QUÉ SE PIDE. Transcribe completo y sin ningún cambio el texto que aparece más abajo sobre la extorsión a los productores de limón de Apatzingán.

TEXTO DE ESTUDIO.
........

Una industria que sobrevive entre el miedo y la extorsión
La cuenta es dolorosa y absurda: cada limón que sale de los huertos de Apatzingán tiene un costo extra impuesto por el crimen. Los productores lo saben, lo asumen y, con resignación, siguen trabajando. “Necesitamos que el precio suba un poquito más —dice un agricultor— porque si no, no nos da ni para comer”.
En medio de este panorama, el asesinato de Bernardo Bravo, uno de los líderes más visibles de los productores, encendió las alarmas. Su cuerpo fue hallado en la carretera, tras haber acudido a una cita que nunca debió aceptar. De acuerdo con la versión oficial del gobierno de Michoacán, Bravo contaba con hasta tres escoltas, pero al dirigirse a la reunión cambió de vehículo y fue solo.
Su muerte no solo significó la pérdida de un dirigente, sino la confirmación de que la violencia sigue dictando las reglas en la Tierra Caliente, incluso para quienes intentan organizarse o exigir justicia.

........

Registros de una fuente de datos
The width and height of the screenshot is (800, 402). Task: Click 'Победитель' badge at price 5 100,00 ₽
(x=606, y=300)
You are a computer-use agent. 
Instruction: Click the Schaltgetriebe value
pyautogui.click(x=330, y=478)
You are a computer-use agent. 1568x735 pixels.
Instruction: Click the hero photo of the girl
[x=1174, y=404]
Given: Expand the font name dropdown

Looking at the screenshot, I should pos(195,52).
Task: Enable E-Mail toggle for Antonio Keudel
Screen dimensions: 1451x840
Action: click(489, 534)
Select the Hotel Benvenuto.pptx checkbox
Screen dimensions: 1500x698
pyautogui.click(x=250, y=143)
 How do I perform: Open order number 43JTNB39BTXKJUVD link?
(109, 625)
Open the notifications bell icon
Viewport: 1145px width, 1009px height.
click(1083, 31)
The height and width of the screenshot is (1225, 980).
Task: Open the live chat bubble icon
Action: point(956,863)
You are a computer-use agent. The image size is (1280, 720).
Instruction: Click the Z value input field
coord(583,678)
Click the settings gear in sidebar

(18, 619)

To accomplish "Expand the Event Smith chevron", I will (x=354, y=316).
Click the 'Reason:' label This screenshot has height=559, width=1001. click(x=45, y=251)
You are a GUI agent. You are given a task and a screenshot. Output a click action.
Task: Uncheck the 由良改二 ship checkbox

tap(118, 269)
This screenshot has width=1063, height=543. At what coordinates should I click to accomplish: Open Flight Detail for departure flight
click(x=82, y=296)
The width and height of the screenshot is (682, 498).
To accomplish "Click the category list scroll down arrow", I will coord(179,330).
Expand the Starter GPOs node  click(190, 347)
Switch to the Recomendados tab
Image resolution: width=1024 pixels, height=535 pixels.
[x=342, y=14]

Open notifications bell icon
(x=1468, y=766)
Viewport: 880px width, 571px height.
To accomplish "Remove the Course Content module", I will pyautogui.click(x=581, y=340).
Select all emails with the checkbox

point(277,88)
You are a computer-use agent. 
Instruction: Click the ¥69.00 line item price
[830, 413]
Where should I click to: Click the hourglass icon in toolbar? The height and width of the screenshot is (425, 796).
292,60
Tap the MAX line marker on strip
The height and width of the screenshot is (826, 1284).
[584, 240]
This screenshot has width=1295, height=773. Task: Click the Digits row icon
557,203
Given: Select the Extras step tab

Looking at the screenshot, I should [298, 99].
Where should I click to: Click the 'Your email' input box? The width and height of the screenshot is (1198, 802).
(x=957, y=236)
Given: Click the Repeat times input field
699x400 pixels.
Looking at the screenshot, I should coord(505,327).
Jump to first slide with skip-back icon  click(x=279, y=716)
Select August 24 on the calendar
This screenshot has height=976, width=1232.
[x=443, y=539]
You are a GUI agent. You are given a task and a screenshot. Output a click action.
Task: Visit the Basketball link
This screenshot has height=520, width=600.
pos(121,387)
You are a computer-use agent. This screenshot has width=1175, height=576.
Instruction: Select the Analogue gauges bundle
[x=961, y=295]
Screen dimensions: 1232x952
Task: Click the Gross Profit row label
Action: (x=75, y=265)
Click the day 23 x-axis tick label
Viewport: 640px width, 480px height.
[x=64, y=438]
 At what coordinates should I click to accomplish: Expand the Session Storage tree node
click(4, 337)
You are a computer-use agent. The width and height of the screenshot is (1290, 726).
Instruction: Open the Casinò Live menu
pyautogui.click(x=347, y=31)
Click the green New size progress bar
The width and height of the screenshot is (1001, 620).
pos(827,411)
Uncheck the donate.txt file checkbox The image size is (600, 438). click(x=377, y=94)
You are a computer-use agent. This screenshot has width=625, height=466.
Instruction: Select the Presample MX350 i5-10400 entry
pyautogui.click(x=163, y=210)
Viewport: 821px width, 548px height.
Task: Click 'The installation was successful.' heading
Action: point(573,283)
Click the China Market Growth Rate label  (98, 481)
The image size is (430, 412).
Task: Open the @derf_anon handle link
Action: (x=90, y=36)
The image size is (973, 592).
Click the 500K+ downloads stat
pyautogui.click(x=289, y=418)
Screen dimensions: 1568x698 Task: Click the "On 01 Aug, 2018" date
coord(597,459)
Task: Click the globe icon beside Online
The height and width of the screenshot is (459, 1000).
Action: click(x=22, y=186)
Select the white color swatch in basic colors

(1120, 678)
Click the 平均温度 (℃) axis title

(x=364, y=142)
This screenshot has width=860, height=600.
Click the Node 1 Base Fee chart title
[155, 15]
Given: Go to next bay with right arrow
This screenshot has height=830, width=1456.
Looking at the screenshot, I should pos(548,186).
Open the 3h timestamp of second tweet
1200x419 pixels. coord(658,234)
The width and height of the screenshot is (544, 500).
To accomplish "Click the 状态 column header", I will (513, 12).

........

RESPUESTA ESPERADA.
Una industria que sobrevive entre el miedo y la extorsión
La cuenta es dolorosa y absurda: cada limón que sale de los huertos de Apatzingán tiene un costo extra impuesto por el crimen. Los productores lo saben, lo asumen y, con resignación, siguen trabajando. “Necesitamos que el precio suba un poquito más —dice un agricultor— porque si no, no nos da ni para comer”.
En medio de este panorama, el asesinato de Bernardo Bravo, uno de los líderes más visibles de los productores, encendió las alarmas. Su cuerpo fue hallado en la carretera, tras haber acudido a una cita que nunca debió aceptar. De acuerdo con la versión oficial del gobierno de Michoacán, Bravo contaba con hasta tres escoltas, pero al dirigirse a la reunión cambió de vehículo y fue solo.
Su muerte no solo significó la pérdida de un dirigente, sino la confirmación de que la violencia sigue dictando las reglas en la Tierra Caliente, incluso para quienes intentan organizarse o exigir justicia.